2. Claims in respect of which a ship may be arrested
A ship may only be arrested in respect of a closed list of 22 “maritime claims”, which are enumerated exhaustively under TCC. Maritime claims in respect of which a ship may be arrested under the TCC as follows:
(a) loss or damage caused by the operation of the ship
(b) loss of life or personal injury
(d) damage or threat of damage to environment
(e) wreck removal
(f) any agreement relating to the use or hire of the ship
(g) any agreement relating to the carriage of goods or passengers
(h) loss of or damage to or in connection with goods carried on board the ship;
(i) general average;
(l) goods, materials, provisions, bunkers, equipment (including containers) supplied or services rendered
(m) construction, reconstruction, repair, converting or equipping of the ship;
(n) port, canal, dock, harbour and other waterway dues and charges;
(o) crew wages
(p) disbursements incurred on behalf of the ship or its owners, including the loans obtained for the vessel;
(q) insurance premiums;
(r) any commissions, brokerages or agency fees
(s) any dispute as to ownership or possession of the ship;
(t) any dispute between co-owners of the ship as to the employment or earnings of the ship;
(u) a mortgage or a “hypothèque” or a charge of the same nature on the ship;
(v) any dispute arising out of a contract for the sale of the ship.
The above list is the same as the maritime claims listed in Article 1 of the International Convention on the Arrest of Ships 1999. The only difference is related to Art 1 (p) of the Convention: According to Art 1 (p) refers to claims arising out of “disbursements incurred on behalf of the ship or its owners” whereas the TCC specifically provides that the loans obtained for the vessel will be also be covered thereunder.
3. Ships that may be arrested
The ship against which the maritime claim arises may be arrested on the condition that the “owner” of that ship is the debtor. By the term “owner”, the registered owner should be understood. In contrast to the 1999 Convention, the TCC does not permit the arrest of the ship for the debts of the demise charterer or any other charterer or manager on the grounds that under Turkish law a judgment in respect of that claim cannot be enforced against a ship which is not owned by the person liable for that claim. If the claim is secured by a maritime lien or a mortgage or a charge of the same nature or if the claim relates to the ownership or possession of the ship, the arrest of the ship shall be permissible even if the owner is not personally liable for the debt.

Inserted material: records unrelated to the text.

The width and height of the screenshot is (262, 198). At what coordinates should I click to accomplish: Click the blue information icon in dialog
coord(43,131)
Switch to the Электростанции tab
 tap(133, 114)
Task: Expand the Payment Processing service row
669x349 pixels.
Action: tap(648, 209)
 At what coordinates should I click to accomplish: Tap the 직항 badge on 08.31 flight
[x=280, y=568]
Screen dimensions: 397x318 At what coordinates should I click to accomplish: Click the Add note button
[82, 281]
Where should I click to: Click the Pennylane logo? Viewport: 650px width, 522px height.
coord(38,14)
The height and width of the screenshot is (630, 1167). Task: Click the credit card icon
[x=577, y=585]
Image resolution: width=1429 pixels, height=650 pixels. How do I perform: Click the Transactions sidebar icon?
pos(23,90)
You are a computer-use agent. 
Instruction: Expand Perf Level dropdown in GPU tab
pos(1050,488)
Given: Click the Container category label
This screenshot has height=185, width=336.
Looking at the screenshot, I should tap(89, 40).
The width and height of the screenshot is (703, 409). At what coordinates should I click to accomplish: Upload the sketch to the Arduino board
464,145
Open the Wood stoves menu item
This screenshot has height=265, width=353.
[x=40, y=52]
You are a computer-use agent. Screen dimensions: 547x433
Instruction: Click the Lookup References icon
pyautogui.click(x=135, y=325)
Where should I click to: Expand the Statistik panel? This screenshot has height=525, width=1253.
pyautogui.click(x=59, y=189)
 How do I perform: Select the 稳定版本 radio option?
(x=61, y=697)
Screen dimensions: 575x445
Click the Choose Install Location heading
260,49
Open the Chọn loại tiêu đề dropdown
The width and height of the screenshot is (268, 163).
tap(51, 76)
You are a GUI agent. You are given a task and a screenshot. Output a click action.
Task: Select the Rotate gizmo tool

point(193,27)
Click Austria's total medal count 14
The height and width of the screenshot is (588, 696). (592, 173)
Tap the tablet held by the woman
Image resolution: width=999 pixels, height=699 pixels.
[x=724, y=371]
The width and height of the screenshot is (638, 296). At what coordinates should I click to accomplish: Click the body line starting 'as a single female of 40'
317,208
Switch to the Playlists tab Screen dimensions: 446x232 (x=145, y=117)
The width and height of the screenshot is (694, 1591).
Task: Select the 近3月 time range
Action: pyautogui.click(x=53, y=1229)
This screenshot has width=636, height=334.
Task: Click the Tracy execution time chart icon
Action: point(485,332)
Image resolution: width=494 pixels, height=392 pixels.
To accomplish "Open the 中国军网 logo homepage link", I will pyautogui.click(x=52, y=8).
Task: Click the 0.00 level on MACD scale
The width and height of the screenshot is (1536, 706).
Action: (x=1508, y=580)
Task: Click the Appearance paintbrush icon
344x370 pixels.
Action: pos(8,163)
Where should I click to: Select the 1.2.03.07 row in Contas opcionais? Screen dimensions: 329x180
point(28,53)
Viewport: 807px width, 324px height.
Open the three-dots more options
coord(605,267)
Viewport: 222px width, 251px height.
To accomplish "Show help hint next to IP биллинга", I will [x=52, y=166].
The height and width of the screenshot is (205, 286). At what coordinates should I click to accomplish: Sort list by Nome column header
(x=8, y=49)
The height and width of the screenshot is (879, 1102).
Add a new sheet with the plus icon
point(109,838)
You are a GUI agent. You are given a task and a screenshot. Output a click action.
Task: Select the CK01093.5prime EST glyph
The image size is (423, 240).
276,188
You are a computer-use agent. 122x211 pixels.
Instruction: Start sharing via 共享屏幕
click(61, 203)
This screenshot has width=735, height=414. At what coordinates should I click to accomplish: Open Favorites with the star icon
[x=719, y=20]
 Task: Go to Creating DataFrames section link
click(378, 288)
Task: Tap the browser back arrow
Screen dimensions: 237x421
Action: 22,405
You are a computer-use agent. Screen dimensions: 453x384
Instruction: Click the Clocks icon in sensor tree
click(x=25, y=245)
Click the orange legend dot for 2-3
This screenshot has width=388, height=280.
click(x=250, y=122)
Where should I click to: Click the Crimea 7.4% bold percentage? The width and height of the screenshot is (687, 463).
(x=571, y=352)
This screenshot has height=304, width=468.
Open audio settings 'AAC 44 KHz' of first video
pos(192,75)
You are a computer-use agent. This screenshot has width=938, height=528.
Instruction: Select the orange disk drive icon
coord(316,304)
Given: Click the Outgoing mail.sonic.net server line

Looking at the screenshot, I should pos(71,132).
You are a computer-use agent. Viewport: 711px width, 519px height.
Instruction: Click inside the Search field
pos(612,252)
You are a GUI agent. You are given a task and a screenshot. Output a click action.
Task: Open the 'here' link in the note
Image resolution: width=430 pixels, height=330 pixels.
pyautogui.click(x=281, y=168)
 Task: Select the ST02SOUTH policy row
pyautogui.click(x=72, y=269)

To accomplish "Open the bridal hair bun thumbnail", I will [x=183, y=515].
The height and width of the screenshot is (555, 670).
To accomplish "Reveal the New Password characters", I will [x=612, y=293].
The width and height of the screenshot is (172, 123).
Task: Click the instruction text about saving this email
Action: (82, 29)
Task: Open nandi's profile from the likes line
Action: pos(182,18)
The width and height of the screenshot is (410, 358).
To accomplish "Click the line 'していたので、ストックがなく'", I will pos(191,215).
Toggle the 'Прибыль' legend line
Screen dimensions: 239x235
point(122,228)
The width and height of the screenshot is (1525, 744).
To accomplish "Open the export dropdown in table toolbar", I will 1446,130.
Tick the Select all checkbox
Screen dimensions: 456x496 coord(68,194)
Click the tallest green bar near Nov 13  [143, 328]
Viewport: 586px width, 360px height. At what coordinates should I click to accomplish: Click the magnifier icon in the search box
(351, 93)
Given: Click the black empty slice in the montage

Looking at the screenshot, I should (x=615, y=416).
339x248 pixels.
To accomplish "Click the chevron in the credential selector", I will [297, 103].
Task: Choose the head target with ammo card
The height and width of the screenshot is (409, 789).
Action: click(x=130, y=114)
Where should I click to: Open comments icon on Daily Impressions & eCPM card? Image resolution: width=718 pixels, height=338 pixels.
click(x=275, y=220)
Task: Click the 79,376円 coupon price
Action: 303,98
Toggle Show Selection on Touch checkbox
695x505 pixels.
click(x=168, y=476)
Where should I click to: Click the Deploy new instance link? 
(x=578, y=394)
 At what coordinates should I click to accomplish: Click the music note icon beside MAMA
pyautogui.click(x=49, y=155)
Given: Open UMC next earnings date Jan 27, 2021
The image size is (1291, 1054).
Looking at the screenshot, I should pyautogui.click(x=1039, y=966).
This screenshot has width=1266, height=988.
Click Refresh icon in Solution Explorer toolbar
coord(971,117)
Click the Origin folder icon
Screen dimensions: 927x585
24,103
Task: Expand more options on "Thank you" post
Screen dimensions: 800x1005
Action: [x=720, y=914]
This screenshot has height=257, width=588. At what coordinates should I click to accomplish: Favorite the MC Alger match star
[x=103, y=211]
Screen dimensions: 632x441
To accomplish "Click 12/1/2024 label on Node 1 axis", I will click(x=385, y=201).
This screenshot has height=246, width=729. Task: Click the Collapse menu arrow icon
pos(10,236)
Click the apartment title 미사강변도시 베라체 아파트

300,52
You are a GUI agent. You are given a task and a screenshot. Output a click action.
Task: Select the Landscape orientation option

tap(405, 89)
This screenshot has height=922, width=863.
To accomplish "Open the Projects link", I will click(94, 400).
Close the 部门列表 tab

In addition to the ship against which the maritime claim arises, “sister ships” may also be arrested under the TCC. The provisions of the TCC in relation to the arrest of sister ships are similar to the conditions provided under Art 3.2 of the 1999 Convention.
Regardless of the claim amount, a fixed countersecurity of 10.000SDR has to be lodged before the court along with the arrest application. The countersecurity may be increased or decreased by the court at a later stage upon the application of the parties.
5. Procedure for arrest
The application for arrest must be filed before the competent courts with jurisdiction for arrest. The claimant must present documents evidencing a possible maritime claim and the amount of the claim and must lodge the countersecurity along with the application. The court can give an arrest order based on the ex parte application of the claimant without service of the application to the opponents. Once granted, the claimant must apply to the competent Bailiff within three working days as from the date of the arrest order failing which the arrest shall automatically become invalid. The arrest order is enforced by the Bailiff Office immediately upon the application of the claimant.
6. Action in merits
Under the TCC, the action in merits has to be filed within one month before the court or arbitration tribunal that has jurisdiction in merits. In addition to the other rules for jurisdiction, the TCC explicitly provides that the arrest itself confers international jurisdiction to the Turkish court which has given the arrest order to hear the action in merits of the claim.
7. Action in merits
The vessel may be released by putting up a security covering the claim amount, interest accrued and costs. The security may be in the form of cash or bank letter of guarantee. In the event that the parties agree on another form of security such as a P&I letter, that may be possible as well.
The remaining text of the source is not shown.